Hidden Camera Catches Whole Family Of Wolves No One Knew Existed
The little pups even wrestled and played in front of the lens.
A special little family caught on a trail camera in Northern California is a promising sign of hope for what was once a very endangered animal.
Because of hunting and habitat loss, gray wolves were almost entirely wiped out in the U.S. by 1920. But thanks to conservation efforts and protections from the Endangered Species Act (passed in 1973), the animal has slowly started to come back.
So last year, when two gray wolves were seen on a camera wandering through the woods of California, wildlife biologists got really excited. There has only been one other pack of gray wolves in the state since the animals were extirpated in the 1920s.
Then, in June, biologists were able to capture and put a tracking collar on the female wolf. “The anesthesia and collaring process went smoothly and the wolf was in excellent condition,” Dr. Deana Clifford, senior wildlife veterinarian with the California Department of Fish and Wildlife (CDFW), said in a release. “Furthermore, our physical examination indicated that she had given birth to pups this spring.”
The next day, biologists went out to try to find evidence of this little family. Sure enough, they found little paw prints they hoped were those of the wolf pups.
And just a few days later, a trail camera in Lassen County confirmed the birth of three pups, only the second known birth of California gray wolves in a century.
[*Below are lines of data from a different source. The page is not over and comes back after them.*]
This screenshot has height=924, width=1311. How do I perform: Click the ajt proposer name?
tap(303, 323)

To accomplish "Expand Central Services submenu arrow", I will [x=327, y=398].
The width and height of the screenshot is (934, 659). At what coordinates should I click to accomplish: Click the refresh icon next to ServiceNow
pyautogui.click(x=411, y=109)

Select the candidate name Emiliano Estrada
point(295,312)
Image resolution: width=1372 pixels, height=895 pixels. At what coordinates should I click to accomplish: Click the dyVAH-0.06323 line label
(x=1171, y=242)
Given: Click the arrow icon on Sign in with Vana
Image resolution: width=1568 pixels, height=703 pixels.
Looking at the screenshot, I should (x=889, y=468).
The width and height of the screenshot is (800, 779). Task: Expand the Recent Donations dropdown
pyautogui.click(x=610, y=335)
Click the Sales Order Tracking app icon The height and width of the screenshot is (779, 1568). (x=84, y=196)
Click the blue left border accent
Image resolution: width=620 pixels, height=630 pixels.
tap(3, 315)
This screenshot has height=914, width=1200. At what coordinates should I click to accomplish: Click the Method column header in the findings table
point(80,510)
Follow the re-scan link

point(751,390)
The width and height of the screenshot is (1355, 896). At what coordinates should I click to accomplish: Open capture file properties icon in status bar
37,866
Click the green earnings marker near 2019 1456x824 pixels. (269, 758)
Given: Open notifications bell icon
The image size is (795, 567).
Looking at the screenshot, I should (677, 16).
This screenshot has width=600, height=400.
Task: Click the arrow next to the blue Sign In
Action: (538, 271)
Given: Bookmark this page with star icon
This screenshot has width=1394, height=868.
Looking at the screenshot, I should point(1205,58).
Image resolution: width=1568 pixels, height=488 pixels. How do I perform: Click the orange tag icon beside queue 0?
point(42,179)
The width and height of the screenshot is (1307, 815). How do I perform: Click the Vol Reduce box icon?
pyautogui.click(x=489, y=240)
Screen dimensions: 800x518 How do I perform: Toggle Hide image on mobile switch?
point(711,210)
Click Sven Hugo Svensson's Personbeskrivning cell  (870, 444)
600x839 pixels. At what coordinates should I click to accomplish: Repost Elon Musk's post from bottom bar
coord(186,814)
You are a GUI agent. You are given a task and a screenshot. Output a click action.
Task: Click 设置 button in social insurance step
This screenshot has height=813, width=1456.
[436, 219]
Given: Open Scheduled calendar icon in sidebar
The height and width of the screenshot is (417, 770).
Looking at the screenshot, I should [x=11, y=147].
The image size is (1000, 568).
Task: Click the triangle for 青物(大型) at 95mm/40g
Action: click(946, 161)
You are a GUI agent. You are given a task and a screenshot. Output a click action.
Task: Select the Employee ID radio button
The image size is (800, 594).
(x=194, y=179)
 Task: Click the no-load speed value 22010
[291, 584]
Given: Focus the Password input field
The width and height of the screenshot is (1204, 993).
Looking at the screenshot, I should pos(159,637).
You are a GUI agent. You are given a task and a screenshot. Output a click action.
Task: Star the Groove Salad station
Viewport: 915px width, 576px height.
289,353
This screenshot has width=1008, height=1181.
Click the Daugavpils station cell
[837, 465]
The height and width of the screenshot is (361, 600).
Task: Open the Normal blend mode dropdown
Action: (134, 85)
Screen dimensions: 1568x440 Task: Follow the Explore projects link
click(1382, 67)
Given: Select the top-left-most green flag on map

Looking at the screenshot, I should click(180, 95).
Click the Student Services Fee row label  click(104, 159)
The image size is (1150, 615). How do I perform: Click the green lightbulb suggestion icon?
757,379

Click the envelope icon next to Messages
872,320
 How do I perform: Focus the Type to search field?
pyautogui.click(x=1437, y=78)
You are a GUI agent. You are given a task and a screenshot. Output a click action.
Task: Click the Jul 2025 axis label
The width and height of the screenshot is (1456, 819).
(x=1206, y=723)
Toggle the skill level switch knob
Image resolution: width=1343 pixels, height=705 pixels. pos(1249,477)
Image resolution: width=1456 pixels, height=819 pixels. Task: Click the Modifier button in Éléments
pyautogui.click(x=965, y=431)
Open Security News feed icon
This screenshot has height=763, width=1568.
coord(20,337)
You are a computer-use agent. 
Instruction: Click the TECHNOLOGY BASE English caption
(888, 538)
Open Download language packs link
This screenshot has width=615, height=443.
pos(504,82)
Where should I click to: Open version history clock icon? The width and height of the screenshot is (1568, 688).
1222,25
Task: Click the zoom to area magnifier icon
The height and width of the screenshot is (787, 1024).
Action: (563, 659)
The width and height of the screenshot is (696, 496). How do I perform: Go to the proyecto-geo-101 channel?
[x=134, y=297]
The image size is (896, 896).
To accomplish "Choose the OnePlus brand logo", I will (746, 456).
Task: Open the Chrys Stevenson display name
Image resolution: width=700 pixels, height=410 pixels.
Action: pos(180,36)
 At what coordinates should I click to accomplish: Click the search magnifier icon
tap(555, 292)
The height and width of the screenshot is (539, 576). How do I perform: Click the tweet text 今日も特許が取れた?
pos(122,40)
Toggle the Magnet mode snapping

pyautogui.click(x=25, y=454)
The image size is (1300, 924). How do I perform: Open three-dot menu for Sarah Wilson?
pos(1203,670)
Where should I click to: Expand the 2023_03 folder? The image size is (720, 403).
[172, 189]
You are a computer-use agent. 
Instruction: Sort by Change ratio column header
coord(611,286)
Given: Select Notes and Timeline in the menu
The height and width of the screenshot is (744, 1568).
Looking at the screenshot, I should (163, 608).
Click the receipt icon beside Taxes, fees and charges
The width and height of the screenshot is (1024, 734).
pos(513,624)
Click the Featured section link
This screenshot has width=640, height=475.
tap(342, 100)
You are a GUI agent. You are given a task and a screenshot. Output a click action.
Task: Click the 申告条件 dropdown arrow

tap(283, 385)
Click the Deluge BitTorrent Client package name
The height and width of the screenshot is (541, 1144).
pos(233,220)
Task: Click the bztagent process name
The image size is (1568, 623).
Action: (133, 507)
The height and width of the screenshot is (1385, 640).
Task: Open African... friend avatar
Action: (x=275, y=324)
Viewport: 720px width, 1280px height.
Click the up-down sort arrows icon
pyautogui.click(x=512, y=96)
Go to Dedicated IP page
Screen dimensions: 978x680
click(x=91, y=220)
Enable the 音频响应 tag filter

And the pups gave the camera quite a show. They played and wrestled in a little pile right before the lens.
While this pack is pretty safe because of protections for gray wolves in California, across the nation, there have been efforts to roll back protections for gray wolves, even though they were on the verge of extinction not so long ago.
Some states, like Idaho and Montana, have already removed wolves from endangered species protections, making them vulnerable to hunting. And earlier this year, hunting gray wolves became legal also in Wyoming, while inhumane hunting practices impacting wolves in Alaska became legal again. Meanwhile, a bill currently being considered in the Senate proposes stripping wolves of protections in the Great Lakes region.
"Thousands of wolves have been killed in Idaho and Montana since the delisting [in those states] in 2011," Brooks Fahy, executive director of Predator Defense, told The Dodo recently. "Those states and others have proven how state wildlife management agencies are incapable of just letting wolves be wolves."